I was previously told that hearing aids won’t help people with “nerve loss. ” Is this true?
Absolutely not. When hearing aids were first developed, it was difficult to fit people with sensori-neural hearing loss (nerve deafness). However, with today’s vastly improved technology, almost all people who successfully wear hearing aids have a sensori-neural hearing loss.
What questions should I ask before buying hearing aids?
There are many questions to ask before buying hearing aids. The first two questions are: Do I have permanent hearing loss? And — Who should I see about this?
Some people have hearing problems caused by ear wax, which can be removed by the professional. Sometimes middle ear infections cause a temporary hearing problem which can be eliminated after medical treatment. Sometimes auditory processing disorders cause hearing problems. If any of these situations (or others) are present, your audiologist will be able to recognize and diagnose the problem and will manage or refer you to best handle these situations! Before purchasing hearing aids, a comprehensive diagnostic evaluation should be obtained by an audiologist from a AudigyCertified practice.
Will the testing show if I need a hearing aid?
After the testing, the Audiologist will discuss the effects of your loss for general communication and for communication with competing speech or noise. The communication difficulty will depend on your lifestyle, occupation, and your desire to improve your communication abilities. A hearing aid may simply relieve the stress and strain of listening or may improve word recognition by making speech sounds louder. Individuals need to make an honest evaluation whether their hearing loss is becoming a burden to others, even if they feel they “can hear when I want to”. The decision to wear hearing aids is a personal one, and to be successful with amplification, one needs to make a commitment to use them consistently.
Can a hearing aid restore my hearing back to normal?
No. No hearing aid, whether it is digital, implantable, or both, can restore or correct hearing back to normal hearing levels. Hearing aids are designed to amplify residual hair cell function in the inner ear in order to enable an individual to hear sound that is not audible with their current hearing. Although hearing aids cannot correct hearing loss, they can restore the proper frequencies to a usuable, comfortable level, and can improve an individual’s health and improve his/her quality of life.
Will wearing a hearing aid make my hearing worse?
No. In fact, wearing a hearing aid can help exercise your ear and prevent problems with speech understanding.
What are digital hearing aids?
The term DIGITAL is used so often today, it can be confusing. When the term “digital” is used when referring to hearing aids, it generally means the hearing aid is 100% digital. In other words, the hearing aid is indeed a “complete computer”. 100% digital hearing aids have been commercially available since the mid-1990s and they are wonders of modern technology. 100% digital hearing aids can process sound using incredibly fast speeds. 100% digital hearing aids transform analog information into a digital signal and process the sound to maximize the speech information you want to hear, while minimizing the amplification of sounds you do not want to hear.

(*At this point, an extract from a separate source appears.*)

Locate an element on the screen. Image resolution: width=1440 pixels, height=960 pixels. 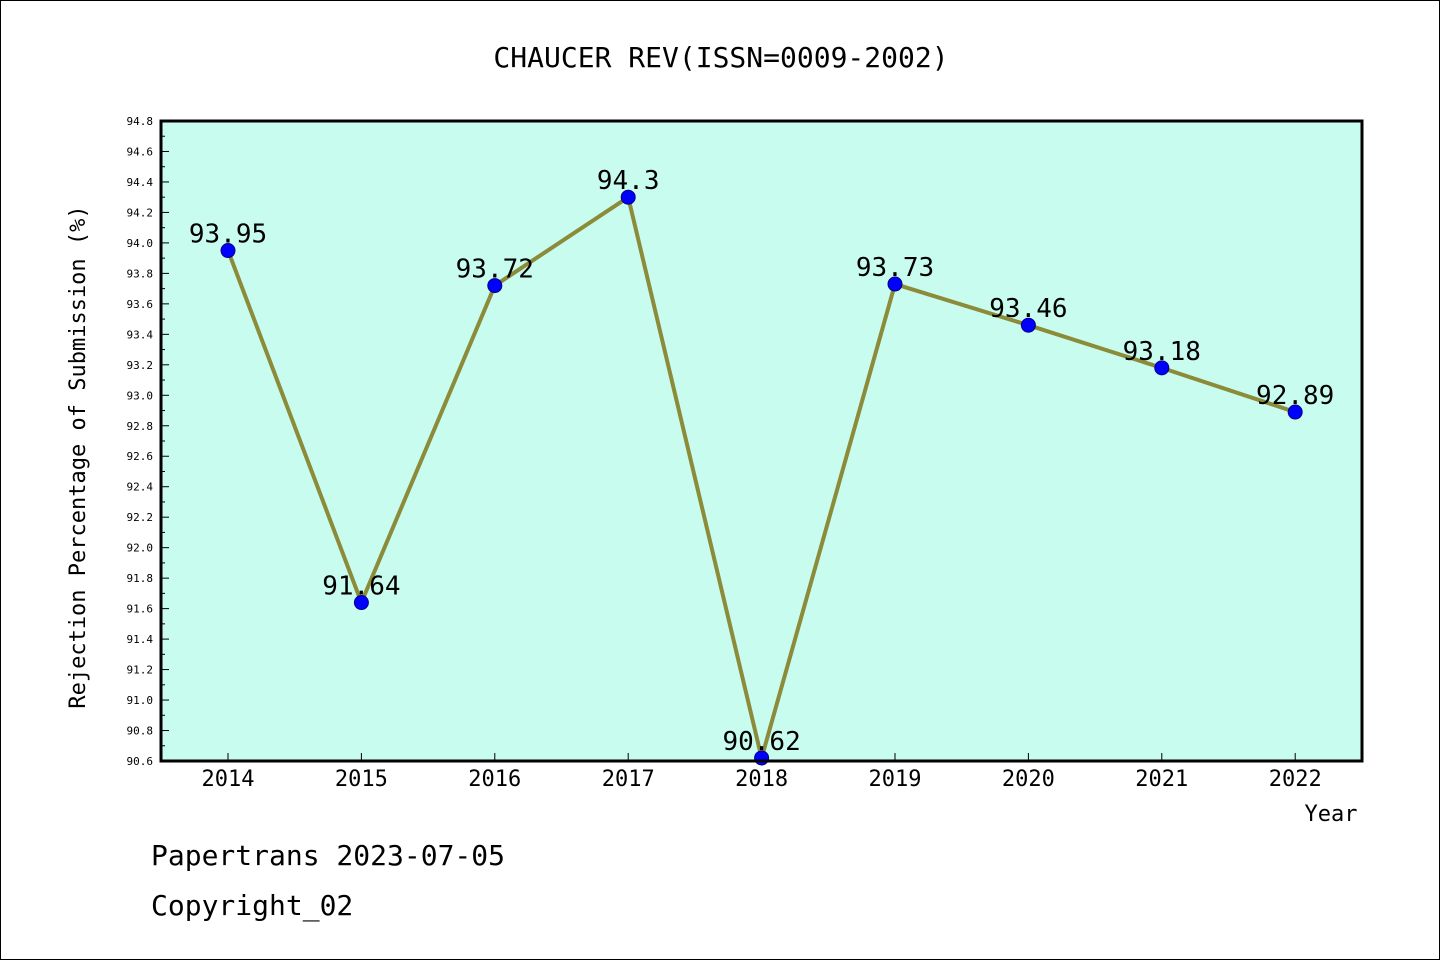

Importantly, digital technology allows the audiologist to tailor or customize the sound of your hearing aids to what you need and want to hear.

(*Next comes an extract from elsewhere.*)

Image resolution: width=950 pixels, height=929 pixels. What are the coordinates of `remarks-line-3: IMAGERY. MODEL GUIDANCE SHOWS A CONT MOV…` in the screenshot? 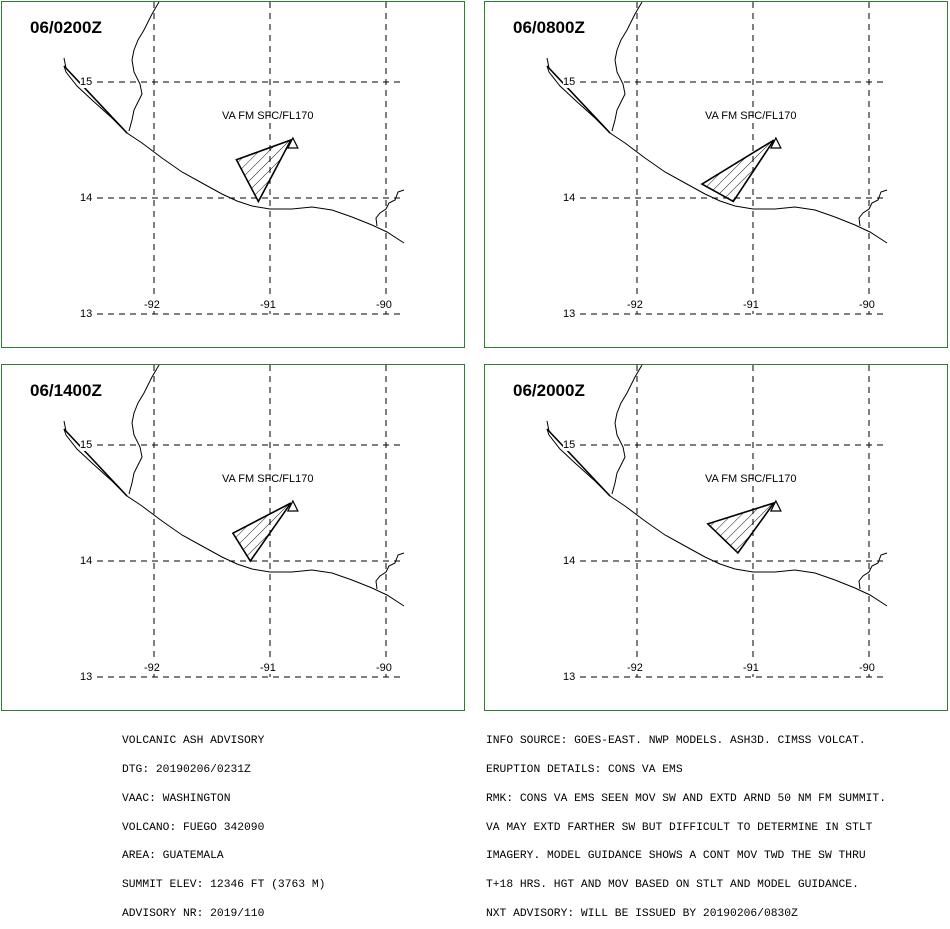 It's located at (676, 856).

What are the advantages of the small, completely-in-the-canal hearing aids?
Completely-In-the-Canal hearing aids are very small and discreet. The benefits of this size are:
Binaural Hearing Aids…Do I really NEED TWO?

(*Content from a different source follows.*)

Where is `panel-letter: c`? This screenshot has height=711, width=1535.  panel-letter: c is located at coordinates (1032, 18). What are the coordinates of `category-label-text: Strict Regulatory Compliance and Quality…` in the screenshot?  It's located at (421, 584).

YES! Basically, if you have two ears with hearing loss, and if both ears could benefit from hearing aids, you need two hearing aids.
86 percent of all new hearing aid wearers are fit binaurally (both ears).
It is important to realize there are no “normal” animals born with only one ear. Simply stated, you have two ears because you need two ears. If you try to amplify sound in only one ear, you cannot expect to do very well. Even the best hearing aid will sound “flat” or “dull” when worn in only one ear.
You do need two ears to tell where the sound is coming from (localization). Localization is very important for determining the origin of warning signals, alerting sounds and of course, conversational speech.
Using both ears together allows your central nervous system (your brain) to better focus on, and process sounds you want to hear (human speech) while more or less “squelching” (ignoring) sounds you do not want to hear (background noise). One ear working by itself cannot do this very well. The brain needs to compare and contrast loudness, pitch and the phase (timing) of the sounds from the two ears to make sense of it!